The Kind of Justice Which Only a Brother Can Give
Jean Rhodes’ award-winning book Older and Wiser: New Ideas for Youth Mentoring in the 21st Century, now out in paperback, surveys the state of youth mentoring and offers effective paths forward for the field today. In the following excerpt, Rhodes recounts the touching story behind the foundation of the first American youth mentoring program, Big Brothers Big Sisters.
On the morning of July 4, 1903, a random act of kindness by a twenty-two-year-old whiskey salesman launched the first American youth mentoring movement. “It was the Fourth of July,” recalled Irv Westheimer decades later, “and I was down at my office between Third and Fourth on Walnut in Cincinnati.” Young Irv was pacing his office, absentmindedly looking out a back window facing an alley, when he noticed a boy reach into a container of garbage, pull out a piece of bread, and then break off a piece to give to his dog, which, Irv recalled, “was an erstwhile white dog, and it seemed to me this wasn’t exactly an ideal way for a young man to be eating.” Irv closed his rolltop desk, put on his hat, and walked out of his building toward the alley. “The boy was trembling with fear that I was going to beat him or do him some harm because that’s all he knew.” Irv talked quietly and gently to the boy: “Don’t be frightened, I’m your friend. My name’s Irv, what’s your name?” “Tom,” the boy responded. Hoping to put the boy at ease, Irv asked Tom the name of his dog. “That really had an effect on him, that I was interested enough to ask what his dog’s name was, and he thought, well, after all, maybe I wasn’t too bad. So I walked over to him gradually so as not to frighten him too much and I said, ‘I’m going to have something to eat, and why don’t you come along?’ He didn’t answer me, but I put my arm around his shoulders and we went over to Foucar’s [Café]. In this days, you could get a glass of beer for a nickel, and you could get a big glass of bear for a dime, and a free corned beef sandwich.”

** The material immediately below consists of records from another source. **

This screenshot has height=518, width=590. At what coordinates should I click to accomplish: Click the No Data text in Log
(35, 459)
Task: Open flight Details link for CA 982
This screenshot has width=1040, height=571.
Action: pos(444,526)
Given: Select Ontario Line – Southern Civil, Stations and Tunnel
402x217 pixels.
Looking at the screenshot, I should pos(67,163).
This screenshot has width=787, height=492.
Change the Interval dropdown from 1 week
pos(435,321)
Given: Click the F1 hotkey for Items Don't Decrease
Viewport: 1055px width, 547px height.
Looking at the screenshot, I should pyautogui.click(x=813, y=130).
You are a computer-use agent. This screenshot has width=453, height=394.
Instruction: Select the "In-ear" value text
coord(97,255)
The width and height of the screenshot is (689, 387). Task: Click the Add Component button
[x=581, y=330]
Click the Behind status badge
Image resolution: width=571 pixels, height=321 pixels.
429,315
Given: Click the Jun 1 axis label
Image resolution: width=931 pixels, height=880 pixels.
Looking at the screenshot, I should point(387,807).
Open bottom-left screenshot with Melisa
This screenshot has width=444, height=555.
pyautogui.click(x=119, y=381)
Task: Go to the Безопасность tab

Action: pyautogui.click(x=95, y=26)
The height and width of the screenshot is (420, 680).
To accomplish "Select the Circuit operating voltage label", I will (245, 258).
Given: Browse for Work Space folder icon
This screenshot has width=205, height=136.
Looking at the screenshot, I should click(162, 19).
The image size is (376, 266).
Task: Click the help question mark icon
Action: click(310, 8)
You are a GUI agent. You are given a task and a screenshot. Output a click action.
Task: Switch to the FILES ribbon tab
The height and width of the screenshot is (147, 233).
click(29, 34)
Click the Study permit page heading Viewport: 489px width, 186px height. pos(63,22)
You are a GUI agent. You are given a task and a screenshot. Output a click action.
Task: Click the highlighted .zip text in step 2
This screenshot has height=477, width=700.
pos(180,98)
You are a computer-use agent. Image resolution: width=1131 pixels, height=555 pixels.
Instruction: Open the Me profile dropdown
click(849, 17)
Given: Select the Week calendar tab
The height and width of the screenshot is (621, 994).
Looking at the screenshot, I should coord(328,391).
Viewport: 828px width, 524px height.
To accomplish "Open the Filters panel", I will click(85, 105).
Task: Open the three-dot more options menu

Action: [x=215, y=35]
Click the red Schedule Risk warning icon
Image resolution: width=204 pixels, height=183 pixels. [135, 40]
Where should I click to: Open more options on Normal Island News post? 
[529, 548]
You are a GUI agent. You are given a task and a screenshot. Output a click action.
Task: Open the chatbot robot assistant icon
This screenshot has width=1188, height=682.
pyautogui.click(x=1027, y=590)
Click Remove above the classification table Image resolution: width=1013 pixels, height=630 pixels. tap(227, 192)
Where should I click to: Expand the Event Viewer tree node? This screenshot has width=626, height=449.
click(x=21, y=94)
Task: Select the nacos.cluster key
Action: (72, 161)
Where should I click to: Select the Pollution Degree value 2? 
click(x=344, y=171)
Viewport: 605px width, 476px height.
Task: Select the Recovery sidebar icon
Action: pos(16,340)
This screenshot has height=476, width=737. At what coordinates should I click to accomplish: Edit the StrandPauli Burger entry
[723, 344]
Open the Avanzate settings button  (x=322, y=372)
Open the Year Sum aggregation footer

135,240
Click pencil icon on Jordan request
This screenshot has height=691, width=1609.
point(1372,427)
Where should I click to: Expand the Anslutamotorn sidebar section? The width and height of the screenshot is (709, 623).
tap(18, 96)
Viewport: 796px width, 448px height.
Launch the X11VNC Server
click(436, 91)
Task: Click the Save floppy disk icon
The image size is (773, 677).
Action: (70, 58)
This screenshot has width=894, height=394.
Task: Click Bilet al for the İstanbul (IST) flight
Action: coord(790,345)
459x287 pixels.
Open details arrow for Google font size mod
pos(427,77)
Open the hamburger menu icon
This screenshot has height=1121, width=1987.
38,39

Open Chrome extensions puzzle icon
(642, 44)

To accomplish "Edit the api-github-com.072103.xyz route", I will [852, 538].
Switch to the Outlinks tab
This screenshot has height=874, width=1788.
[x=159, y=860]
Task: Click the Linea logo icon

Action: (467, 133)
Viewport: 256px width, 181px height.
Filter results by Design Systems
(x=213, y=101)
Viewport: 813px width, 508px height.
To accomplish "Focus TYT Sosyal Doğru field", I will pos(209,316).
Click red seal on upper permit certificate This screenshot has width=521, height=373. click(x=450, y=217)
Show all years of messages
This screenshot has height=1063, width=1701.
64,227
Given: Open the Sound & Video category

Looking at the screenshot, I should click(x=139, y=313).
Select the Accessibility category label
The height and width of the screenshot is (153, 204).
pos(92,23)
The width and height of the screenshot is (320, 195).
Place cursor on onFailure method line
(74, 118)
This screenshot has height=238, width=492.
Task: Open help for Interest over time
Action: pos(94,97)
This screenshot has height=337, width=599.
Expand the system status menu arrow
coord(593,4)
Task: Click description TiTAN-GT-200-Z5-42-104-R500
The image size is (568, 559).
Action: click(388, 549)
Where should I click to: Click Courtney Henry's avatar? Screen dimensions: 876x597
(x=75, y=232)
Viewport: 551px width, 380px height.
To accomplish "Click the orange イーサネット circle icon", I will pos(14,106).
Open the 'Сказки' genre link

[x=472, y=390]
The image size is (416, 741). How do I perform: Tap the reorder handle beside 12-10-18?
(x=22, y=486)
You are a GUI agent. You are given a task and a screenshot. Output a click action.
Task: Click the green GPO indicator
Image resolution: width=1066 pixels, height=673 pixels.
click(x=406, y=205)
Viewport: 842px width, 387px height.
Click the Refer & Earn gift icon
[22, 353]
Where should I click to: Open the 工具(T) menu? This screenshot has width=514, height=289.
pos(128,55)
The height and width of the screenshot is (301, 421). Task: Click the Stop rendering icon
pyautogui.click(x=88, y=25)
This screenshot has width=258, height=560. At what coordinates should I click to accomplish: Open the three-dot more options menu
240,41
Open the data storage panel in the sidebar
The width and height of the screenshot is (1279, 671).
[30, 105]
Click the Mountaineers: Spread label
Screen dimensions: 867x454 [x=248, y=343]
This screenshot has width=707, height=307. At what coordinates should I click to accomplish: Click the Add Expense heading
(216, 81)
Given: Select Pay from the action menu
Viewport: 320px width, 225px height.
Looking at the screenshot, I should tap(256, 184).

Along with Tom’s dog, Gyp, the pair walked along the Erie Canal, past churches, community halls, and streets of Cincinnati. To Tom, entering Foucar’s must have been like stepping into an enchanted forest. Irv removed his hat and waved to the men seated at the grand marble and mahogany bar as he and Tom made their way to the dining room. The polished black oak walls were lined with mounted elk heads and shelves of beer steins, and a large stone fireplace framed the far end of the dining room. At a long, communal table, Tom and Irv shared the first of many lunches. As Irv recalls, Tom was no ordinary boy. He was smart and curious with a spark of joy that seemed to transcend his bleak circumstances. By the time their sandwiches arrived, Tom was talking cheerily to a delighted Westheimer about his dog and family. Charmed, Irv asked if he could walk Tom home to “see what his conditions were.”
Irv knew that many families were living in crowded tenements mere blocks from his office, but nothing prepared him for what he saw. “I found out he was one of five children, with a single mother. His father was unknown — whether he was divorced, dead, gone or what, they didn’t seem to know — the mother holding a miserable job, trying to keep her flock alive, didn’t have time to look for another job even.”
The image of Tom and his family, hungry and living in a crowded tenement, haunted Irv. He spent the next few days calling business associates and lining up a better-paying job for Tom’s mother, as well as a job for Tom’s oldest sister. Still, something about young Tom kept drawing him back, and Irv began stopping by before work to take him to the Cincinnati Jewish Center to help him meet new people and broaden his worldview. Within days, Tom had made friends with the sons and daughters of many of Cincinnati’s successful businessmen. He won over the center staff and, as Irv recalled, “immediately the other workers at the Jewish Center saw a metamorphosis” in Tom. “He was gaining confidence and thinking about his future.”
Hooked on the simple idea of providing opportunities and friendship to children in desperate need, Irv began proselytizing about the idea to the Jewish Center staff and other members of the business community. “It wasn’t hard to find Little Brothers, in those days we didn’t have any kind of unemployment insurance,” he remembered. Within one week, twenty-five pairs had been made, “and that,” concluded Irv, “was the birth of the Big Brothers movement.” Of course, Irv was not content to let the matter rest there. On his many business trips to other cities, he asked his local contacts to assemble groups of young businessmen whom he could address. He would then extol the virtues of being a Big Brother and, he recalled, the men were “so delighted that we’d give them some concrete, specific direction where they could help. I had no trouble starting Big Brother movements, like Johnny Appleseed, wherever I went. Incidentally, it was the boys themselves who coined the phrase ‘Big Brother and Little Brother.’ They started saying, ‘Here comes my big brother.’ That’s exactly what happened, and that’s the way it got the name Big Brother movement.” By 1910 the Big Brothers of Cincinnati was formally established.